Herouldmede traditional Herefords
Back in 2009 we found ourselves owners of two Traditional Hereford cows and a heifer. Not realising where the journey was going to take us we set out to find some land and sheds to rent and then went in search of a couple more cows and a bull!
This was back in Buckinghamshire and neither of us had much - if any - experience with cattle. For total novices we could not have picked a better breed to start with. The cows were calm, the bull almost horizontal he was so relaxed and they all just quietly went about their business doing what they do best - eating grass and having young. Before we knew it we were up to 30 or so and were fast running out of space! At this point we had to make a major decision, do we stay as we are keeping numbers at an even keel; or do we take the plunge sell up and buy our own small farm and grow the herd.
It was a no brainer - we sold up and moved to north Herefordshire, lock, stock and barrel!
We now have our own 50 acres and and our numbers generally hover around the 70 mark. We are also lucky enough to rent a few extra acres which all back onto our fields, this means we are now able to graze the herd on a weekly rotation and make all our own hay. This allows the herd to be purely grass fed and that means we know exactly what our cattle are eating at all times.
We separate the herd into breeding cows, heifers and steers along with any young bulls we might have. The main herd are rotated throughout the farm moving fields every 5-7 days; the young males and heifers are again moved regularly to keep the risk of disease down and to give the grass opportunity to recover. The winters here can be wet and our soil loamy clay so we bring them all in - otherwise we know we'd have no grass in the spring to talk of.

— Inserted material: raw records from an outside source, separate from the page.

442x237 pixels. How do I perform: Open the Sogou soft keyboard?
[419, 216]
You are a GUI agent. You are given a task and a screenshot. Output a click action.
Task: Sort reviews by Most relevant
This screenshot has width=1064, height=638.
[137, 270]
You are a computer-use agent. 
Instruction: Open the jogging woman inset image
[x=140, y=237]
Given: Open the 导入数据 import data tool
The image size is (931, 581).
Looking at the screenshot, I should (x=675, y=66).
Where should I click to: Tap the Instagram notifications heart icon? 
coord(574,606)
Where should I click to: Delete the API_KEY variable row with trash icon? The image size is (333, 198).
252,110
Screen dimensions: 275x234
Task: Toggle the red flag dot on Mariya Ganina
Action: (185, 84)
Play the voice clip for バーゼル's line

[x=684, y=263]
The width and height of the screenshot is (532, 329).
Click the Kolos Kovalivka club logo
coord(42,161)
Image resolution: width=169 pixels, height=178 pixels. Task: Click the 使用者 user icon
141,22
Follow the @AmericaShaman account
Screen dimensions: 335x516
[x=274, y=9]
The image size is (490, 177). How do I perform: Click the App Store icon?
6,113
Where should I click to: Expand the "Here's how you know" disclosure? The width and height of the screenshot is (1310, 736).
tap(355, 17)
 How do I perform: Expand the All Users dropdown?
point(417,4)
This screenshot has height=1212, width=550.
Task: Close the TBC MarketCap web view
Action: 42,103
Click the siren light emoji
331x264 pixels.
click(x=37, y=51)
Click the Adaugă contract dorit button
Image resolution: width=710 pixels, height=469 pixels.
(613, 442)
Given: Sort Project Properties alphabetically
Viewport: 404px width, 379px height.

We now find ourselves in a position where we are at our optimum number of breeding cows, so we regularly have heifers for sale - and at present as we find we are calving mostly in spring they are usually put up for sale as from the following spring. Bull calves are, in the main steered and de-horned (much safer for everyone when they're under the sheds). Occasionally we find that we have a bull calf that might just be good enough to go for breeding and the decision to keep them whole or not usually takes place after 12 months or so. Our steers are grown on until 28 -29 months and we are fortunate to have a number of local butchers who only buy local rare breed meats so on the occasions that they have our beef on their slab our name and herd name is up there on their chalk boards! We are also lucky to have a small private slaughterhouse just 20 minutes away so all in all food miles are kept to an absolute minimum.